Configurations
Catalog Configurations
Single Instance
Suppose you have one ClickHouse instance which installed on 10.0.0.1
and exposes HTTP endpoint on 8123
.
Edit $SPARK_HOME/conf/spark-defaults.conf
.
####################################################################################
## register a catalog named "clickhouse"
####################################################################################
spark.sql.catalog.clickhouse xenon.clickhouse.ClickHouseCatalog
####################################################################################
## basic configurations for "clickhouse" catalog
####################################################################################
spark.sql.catalog.clickhouse.host 10.0.0.1
spark.sql.catalog.clickhouse.protocol http
spark.sql.catalog.clickhouse.http_port 8123
spark.sql.catalog.clickhouse.user default
spark.sql.catalog.clickhouse.password
spark.sql.catalog.clickhouse.database default
##############################################################################################
## custom options of clickhouse-client for "clickhouse" catalog
##############################################################################################
spark.sql.catalog.clickhouse.option.ssl false
spark.sql.catalog.clickhouse.option.async false
spark.sql.catalog.clickhouse.option.client_name spark
spark.sql.catalog.clickhouse.option.custom_http_params async_insert=1,wait_for_async_insert=1
Then you can access ClickHouse table <ck_db>.<ck_table>
from Spark SQL by using clickhouse.<ck_db>.<ck_table>
.
Cluster
For ClickHouse cluster, give an unique catalog name for each instances.
Suppose you have two ClickHouse instances, one installed on 10.0.0.1
and exposes HTTPS endpoint on port 8443
named clickhouse1, and another installed on 10.0.0.2
and exposes HTTPS endpoint on port 8443
named clickhouse2.
Edit $SPARK_HOME/conf/spark-defaults.conf
.
spark.sql.catalog.clickhouse1 xenon.clickhouse.ClickHouseCatalog
spark.sql.catalog.clickhouse1.host 10.0.0.1
spark.sql.catalog.clickhouse1.protocol https
spark.sql.catalog.clickhouse1.http_port 8443
spark.sql.catalog.clickhouse1.user default
spark.sql.catalog.clickhouse1.password
spark.sql.catalog.clickhouse1.database default
spark.sql.catalog.clickhouse1.option.ssl true
spark.sql.catalog.clickhouse2 xenon.clickhouse.ClickHouseCatalog
spark.sql.catalog.clickhouse2.host 10.0.0.2
spark.sql.catalog.clickhouse2.protocol https
spark.sql.catalog.clickhouse2.http_port 8443
spark.sql.catalog.clickhouse2.user default
spark.sql.catalog.clickhouse2.password
spark.sql.catalog.clickhouse2.database default
spark.sql.catalog.clickhouse2.option.ssl true
Then you can access clickhouse1 table <ck_db>.<ck_table>
from Spark SQL by clickhouse1.<ck_db>.<ck_table>
,
and access clickhouse2 table <ck_db>.<ck_table>
by clickhouse2.<ck_db>.<ck_table>
.
SQL Configurations
SQL Configurations could be overwritten by SET <key>=<value>
in runtime.
Key | Default | Description | Since |
---|---|---|---|
spark.clickhouse.ignoreUnsupportedTransform | false | ClickHouse supports using complex expressions as sharding keys or partition values, e.g. cityHash64(col_1, col_2) , and those can not be supported by Spark now.
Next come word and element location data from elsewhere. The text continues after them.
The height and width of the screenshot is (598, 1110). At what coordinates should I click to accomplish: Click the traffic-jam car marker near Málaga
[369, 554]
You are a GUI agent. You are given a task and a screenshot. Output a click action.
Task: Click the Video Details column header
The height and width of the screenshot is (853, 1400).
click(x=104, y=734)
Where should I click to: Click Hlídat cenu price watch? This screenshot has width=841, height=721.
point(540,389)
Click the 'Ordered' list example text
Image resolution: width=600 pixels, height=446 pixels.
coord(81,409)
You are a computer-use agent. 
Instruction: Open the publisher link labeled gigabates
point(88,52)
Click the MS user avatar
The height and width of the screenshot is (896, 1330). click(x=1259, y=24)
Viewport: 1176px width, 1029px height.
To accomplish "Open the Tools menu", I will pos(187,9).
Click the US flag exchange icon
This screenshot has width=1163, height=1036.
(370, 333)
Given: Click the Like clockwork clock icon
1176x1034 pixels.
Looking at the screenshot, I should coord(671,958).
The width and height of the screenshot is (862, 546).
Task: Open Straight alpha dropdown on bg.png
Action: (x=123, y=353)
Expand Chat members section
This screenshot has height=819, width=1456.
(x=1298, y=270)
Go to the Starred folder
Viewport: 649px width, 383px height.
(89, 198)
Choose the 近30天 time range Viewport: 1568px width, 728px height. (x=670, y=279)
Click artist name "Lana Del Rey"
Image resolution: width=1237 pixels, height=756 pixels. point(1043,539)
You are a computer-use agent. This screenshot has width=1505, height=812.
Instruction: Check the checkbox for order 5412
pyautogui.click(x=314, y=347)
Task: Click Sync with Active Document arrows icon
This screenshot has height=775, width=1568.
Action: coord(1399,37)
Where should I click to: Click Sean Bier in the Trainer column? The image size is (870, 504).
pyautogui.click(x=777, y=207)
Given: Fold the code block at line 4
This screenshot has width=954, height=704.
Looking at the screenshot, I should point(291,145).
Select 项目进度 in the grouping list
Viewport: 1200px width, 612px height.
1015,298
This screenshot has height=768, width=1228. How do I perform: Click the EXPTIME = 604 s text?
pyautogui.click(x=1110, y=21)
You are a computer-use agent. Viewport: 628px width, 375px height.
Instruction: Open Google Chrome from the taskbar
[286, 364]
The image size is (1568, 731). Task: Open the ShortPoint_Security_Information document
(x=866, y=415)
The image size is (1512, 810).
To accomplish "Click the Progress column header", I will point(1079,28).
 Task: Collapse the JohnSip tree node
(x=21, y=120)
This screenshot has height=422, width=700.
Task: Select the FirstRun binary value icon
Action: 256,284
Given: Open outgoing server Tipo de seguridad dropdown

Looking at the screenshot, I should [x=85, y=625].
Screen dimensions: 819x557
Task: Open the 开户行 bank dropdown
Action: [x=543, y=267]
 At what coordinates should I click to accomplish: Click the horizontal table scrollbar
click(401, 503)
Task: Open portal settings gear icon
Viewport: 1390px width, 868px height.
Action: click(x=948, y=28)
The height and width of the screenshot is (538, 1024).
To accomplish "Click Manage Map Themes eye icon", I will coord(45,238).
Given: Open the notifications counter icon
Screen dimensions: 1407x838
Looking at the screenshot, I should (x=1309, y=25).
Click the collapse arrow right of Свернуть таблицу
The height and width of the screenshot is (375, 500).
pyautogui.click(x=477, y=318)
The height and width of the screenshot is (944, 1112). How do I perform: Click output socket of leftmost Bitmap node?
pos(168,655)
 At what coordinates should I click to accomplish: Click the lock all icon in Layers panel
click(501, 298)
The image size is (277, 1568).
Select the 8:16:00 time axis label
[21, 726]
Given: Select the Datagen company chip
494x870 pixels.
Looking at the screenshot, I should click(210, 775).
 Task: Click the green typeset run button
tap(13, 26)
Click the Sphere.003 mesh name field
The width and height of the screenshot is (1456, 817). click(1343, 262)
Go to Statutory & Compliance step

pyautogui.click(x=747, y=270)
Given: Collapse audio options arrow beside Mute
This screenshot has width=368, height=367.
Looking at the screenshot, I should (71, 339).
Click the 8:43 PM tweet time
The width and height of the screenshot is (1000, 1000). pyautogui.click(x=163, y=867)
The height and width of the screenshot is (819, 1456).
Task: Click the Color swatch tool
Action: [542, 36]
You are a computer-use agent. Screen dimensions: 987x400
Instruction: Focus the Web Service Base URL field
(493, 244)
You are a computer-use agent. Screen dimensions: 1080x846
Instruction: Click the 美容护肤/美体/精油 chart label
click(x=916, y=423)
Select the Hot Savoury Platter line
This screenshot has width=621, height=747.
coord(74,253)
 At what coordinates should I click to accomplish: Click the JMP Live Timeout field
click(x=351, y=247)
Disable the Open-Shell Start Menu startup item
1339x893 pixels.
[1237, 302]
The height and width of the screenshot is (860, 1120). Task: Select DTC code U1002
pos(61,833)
If true , ignore the unsupported expressions, otherwise fail fast w/ an exception. Note, when spark.clickhouse.write.distributed.convertLocal is enabled, ignore unsupported sharding keys may corrupt the data. |
0.4.0 |
spark.clickhouse.read.compression.codec | lz4 | The codec used to decompress data for reading. Supported codecs: none, lz4. | 0.5.0 |
spark.clickhouse.read.distributed.convertLocal | true | When reading Distributed table, read local table instead of itself. If true , ignore spark.clickhouse.read.distributed.useClusterNodes . |
0.1.0 |
spark.clickhouse.read.format | json | Serialize format for reading. Supported formats: json, binary | 0.6.0 |
spark.clickhouse.read.runtimeFilter.enabled | false | Enable runtime filter for reading. | 0.8.0 |
spark.clickhouse.read.splitByPartitionId | true | If true , construct input partition filter by virtual column _partition_id , instead of partition value. There are known bugs to assemble SQL predication by partition value. This feature requires ClickHouse Server v21.6+ |
0.4.0 |
spark.clickhouse.useNullableQuerySchema | false | If true , mark all the fields of the query schema as nullable when executing CREATE/REPLACE TABLE ... AS SELECT ... on creating the table. Note, this configuration requires SPARK-43390(available in Spark 3.5), w/o this patch, it always acts as true . |
0.8.0 |
spark.clickhouse.write.batchSize | 10000 | The number of records per batch on writing to ClickHouse. | 0.1.0 |
spark.clickhouse.write.compression.codec | lz4 | The codec used to compress data for writing. Supported codecs: none, lz4. | 0.3.0 |
spark.clickhouse.write.distributed.convertLocal | false | When writing Distributed table, write local table instead of itself. If true , ignore spark.clickhouse.write.distributed.useClusterNodes . |
0.1.0 |
spark.clickhouse.write.distributed.useClusterNodes | true | Write to all nodes of cluster when writing Distributed table. | 0.1.0 |
spark.clickhouse.write.format | arrow | Serialize format for writing. Supported formats: json, arrow | 0.4.0 |
spark.clickhouse.write.localSortByKey | true | If true , do local sort by sort keys before writing. |
0.3.0 |
spark.clickhouse.write.localSortByPartition | If true , do local sort by partition before writing. If not set, it equals to spark.clickhouse.write.repartitionByPartition . |
0.3.0 | |
spark.clickhouse.write.maxRetry | 3 | The maximum number of write we will retry for a single batch write failed with retryable codes. | 0.1.0 |
spark.clickhouse.write.repartitionByPartition | true | Whether to repartition data by ClickHouse partition keys to meet the distributions of ClickHouse table before writing. | 0.3.0 |
spark.clickhouse.write.repartitionNum | 0 | Repartition data to meet the distributions of ClickHouse table is required before writing, use this conf to specific the repartition number, value less than 1 mean no requirement. | 0.1.0 |
spark.clickhouse.write.repartitionStrictly | false | If true , Spark will strictly distribute incoming records across partitions to satisfy the required distribution before passing the records to the data source table on write. Otherwise, Spark may apply certain optimizations to speed up the query but break the distribution requirement. Note, this configuration requires SPARK-37523(available in Spark 3.4), w/o this patch, it always acts as true . |
0.3.0 |
spark.clickhouse.write.retryInterval | 10s | The interval in seconds between write retry. | 0.1.0 |
spark.clickhouse.write.retryableErrorCodes | 241 | The retryable error codes returned by ClickHouse server when write failing. | 0.1.0 |